2. **Right side:** Now we need to take the derivative of each part of the endless sum: $1 + x + x^2 + x^3 + x^4 + \dots$
* The derivative of a plain number like $1$ is $0$ (because it's not changing).
* The derivative of $x$ is $1$.
* The derivative of $x^2$ is $2x$.
* The derivative of $x^3$ is $3x^2$.
* The derivative of $x^4$ is $4x^3$.
* And so on! See the pattern? The power comes down and becomes a multiplier, and the new power is one less.

So, when we put it all together, by taking the derivative of the geometric series, we find that:
$\frac{1}{(1-x)^2} = 0 + 1 + 2x + 3x^2 + 4x^3 + \dots$

We can write this more neatly. The $0$ at the beginning doesn't change anything, so we start with $1$.
This can be written using a fancy math symbol called a summation (it's like a short way to write a long addition):
$\sum_{n=1}^{\infty} nx^{n-1}$

To make it even simpler, if we let our new counting number be $k$ instead of $n$, and say $k = n-1$, then $n$ would be $k+1$. When $n$ starts at $1$, $k$ starts at $0$.
So the sum becomes $\sum_{k=0}^{\infty} (k+1)x^k$.

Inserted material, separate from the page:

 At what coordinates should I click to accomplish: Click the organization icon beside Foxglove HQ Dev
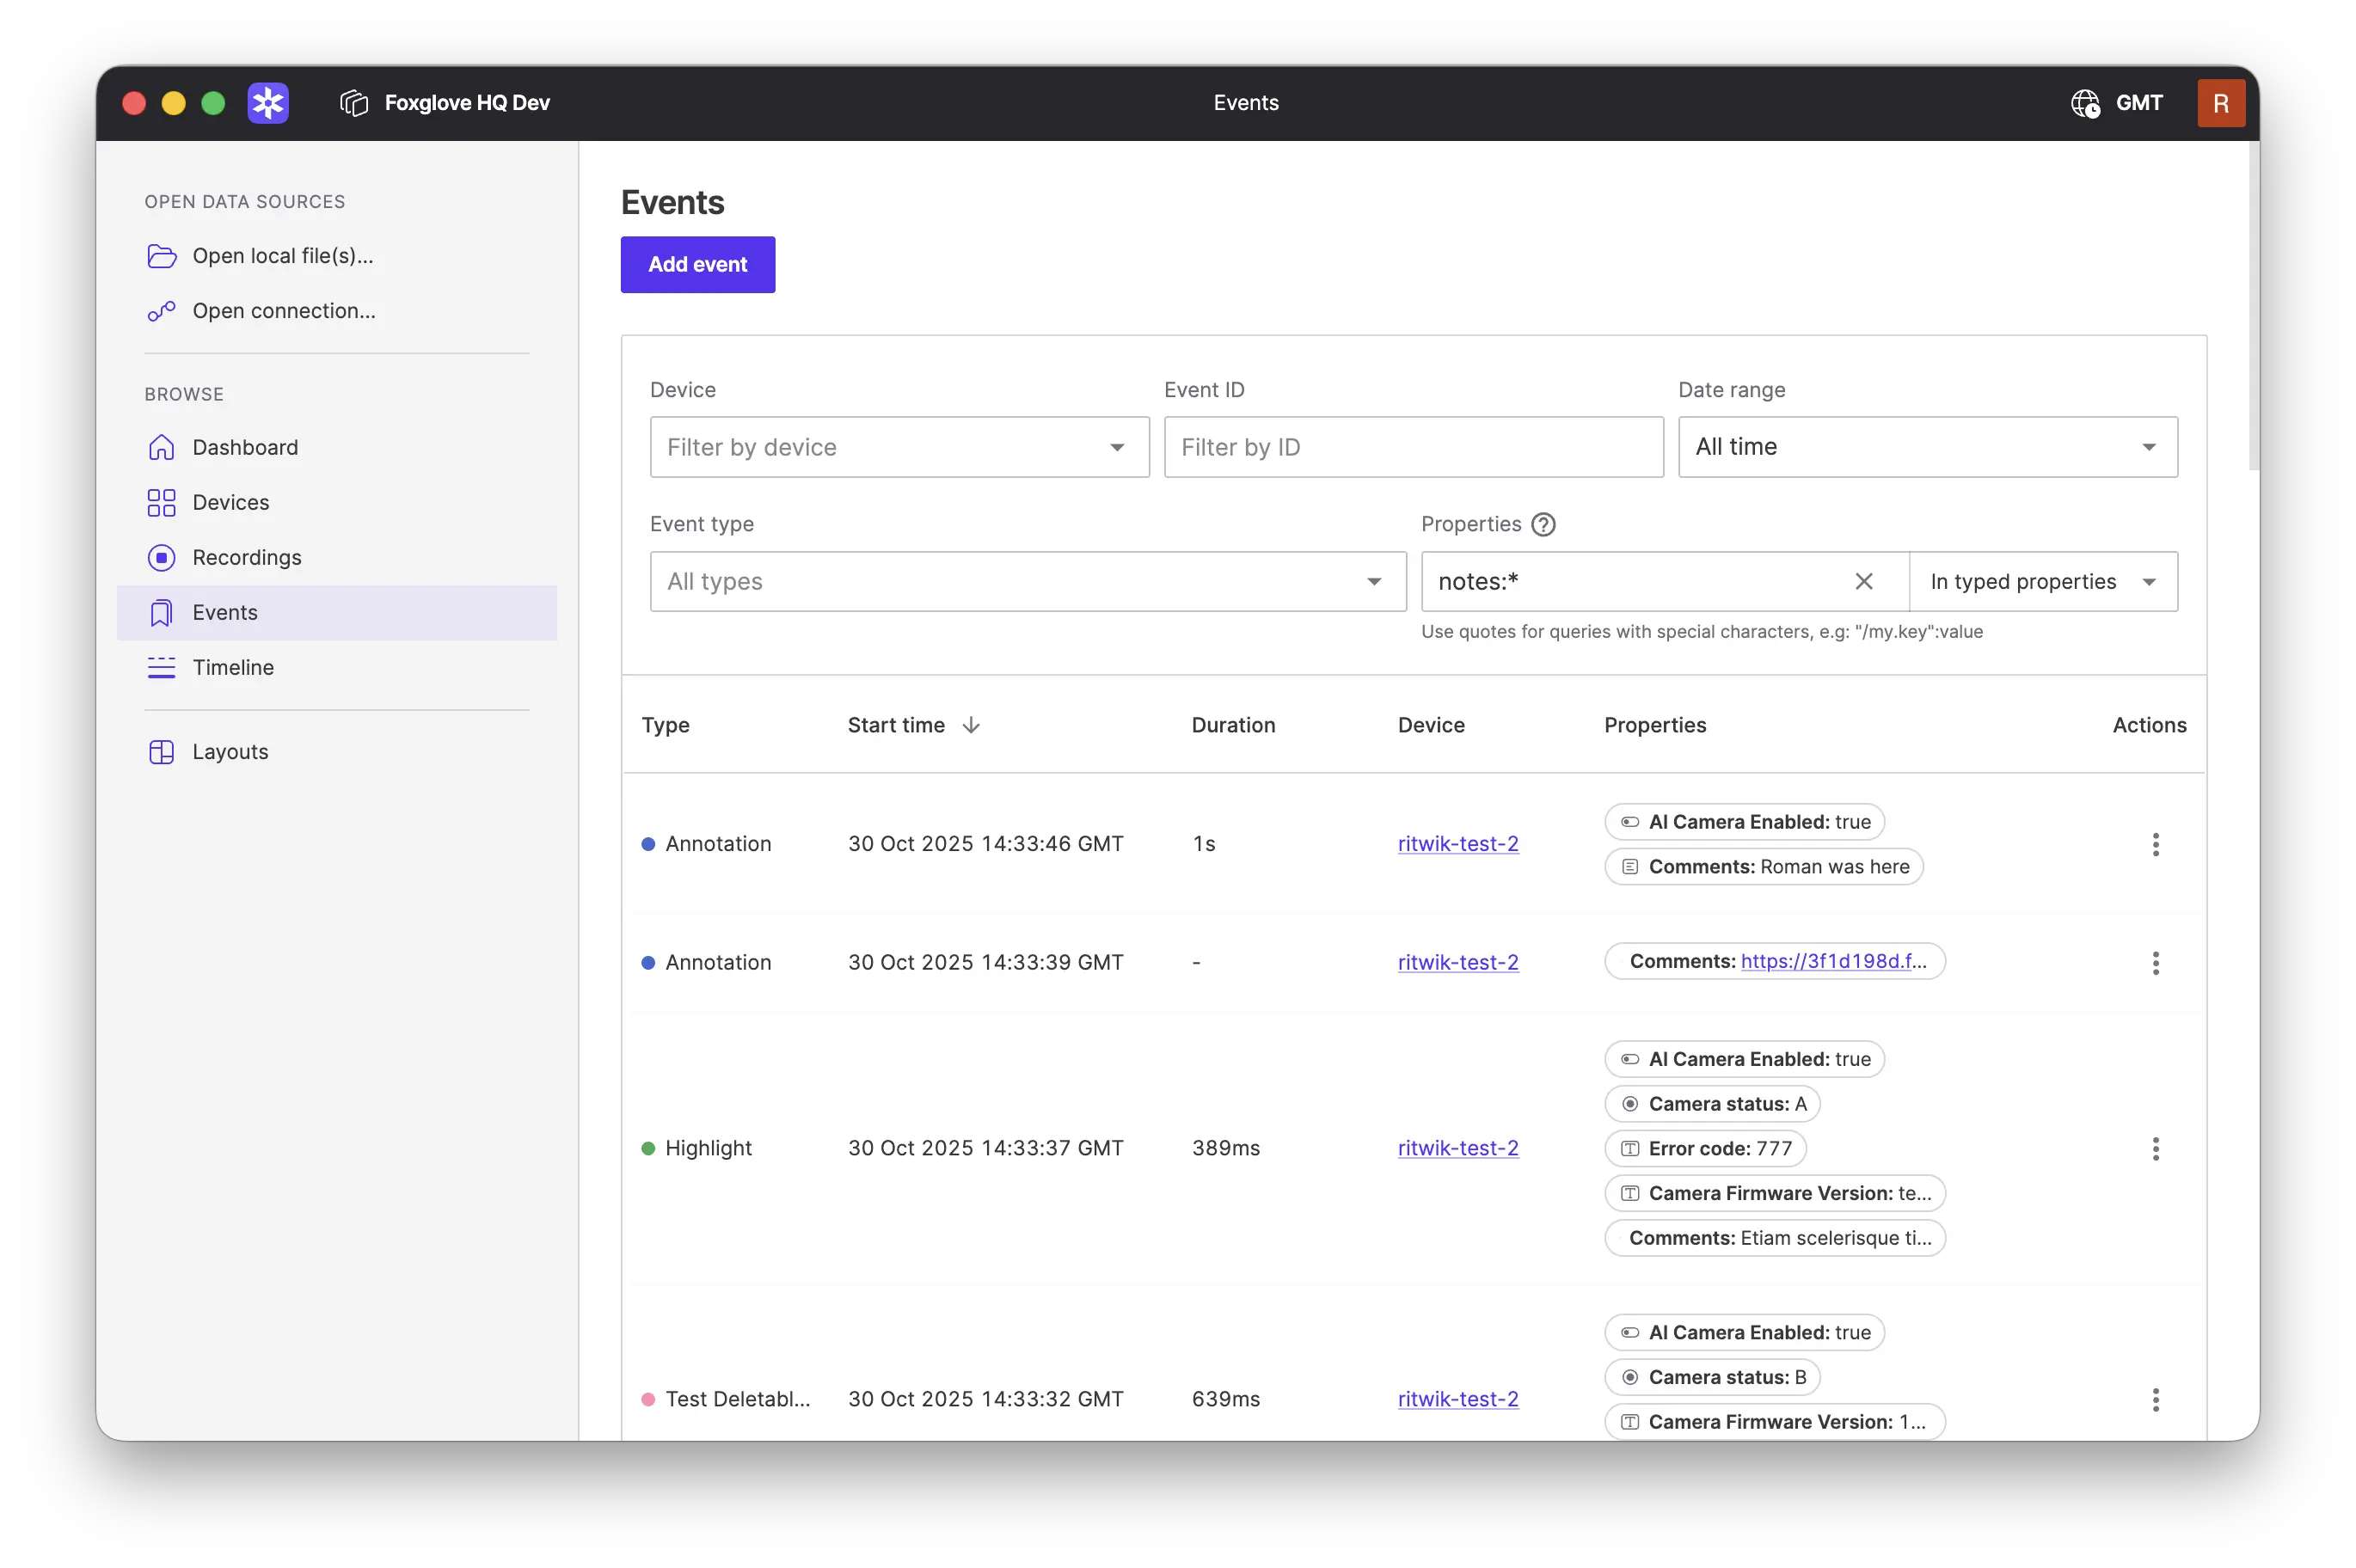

If we write out a few terms of this sum:
* When $k=0$: $(0+1)x^0 = 1 \cdot 1 = 1$
* When $k=1$: $(1+1)x^1 = 2x$
* When $k=2$: $(2+1)x^2 = 3x^2$
* When $k=3$: $(3+1)x^3 = 4x^3$
And so on!

So, the Taylor series for $f(x)=\frac{1}{(1-x)^{2}}$ at $a=0$ is indeed $1 + 2x + 3x^2 + 4x^3 + \dots$

Alternative answer

Answer: The Taylor series for $f(x)=\frac{1}{(1-x)^{2}}$ at $a=0$ is $1 + 2x + 3x^2 + 4x^3 + \dots = \sum_{n=1}^{\infty} n x^{n-1}$. Explain
This is a question about finding a special way to write a function as an infinite sum of simpler terms, which is called a Taylor series (or a Maclaurin series when $a=0$). The solving step is:

1. I know a super useful pattern called the geometric series! It tells us that $\frac{1}{1-x}$ can be written as $1 + x + x^2 + x^3 + x^4 + \dots$ for certain values of $x$. It's like a building block for other series!
2. Now, I looked at the function we need: $f(x)=\frac{1}{(1-x)^{2}}$. I noticed that if I take the derivative (which is like finding the slope function) of $\frac{1}{1-x}$, I actually get $\frac{1}{(1-x)^{2}}$! (Remember, the derivative of $\frac{1}{1-x}$ is $(-(1-x)^{-2})(-1) = \frac{1}{(1-x)^2}$).
3. So, if I take the derivative of each term in our geometric series from step 1, I should get the series for $f(x)=\frac{1}{(1-x)^{2}}$!
* The derivative of 1 is 0.
* The derivative of $x$ is 1.
* The derivative of $x^2$ is $2x$.
* The derivative of $x^3$ is $3x^2$.
* The derivative of $x^4$ is $4x^3$.
* And so on!
4. Putting it all together, the series for $f(x)=\frac{1}{(1-x)^{2}}$ is $0 + 1 + 2x + 3x^2 + 4x^3 + \dots$. We can just write this as $1 + 2x + 3x^2 + 4x^3 + \dots$.
5. If we want to write it in a fancy math way using summation notation, we can see a pattern: the $n$-th term is $n \cdot x^{n-1}$ (starting with $n=1$ for the term 1, $n=2$ for $2x$, etc.). So it's $\sum_{n=1}^{\infty} n x^{n-1}$.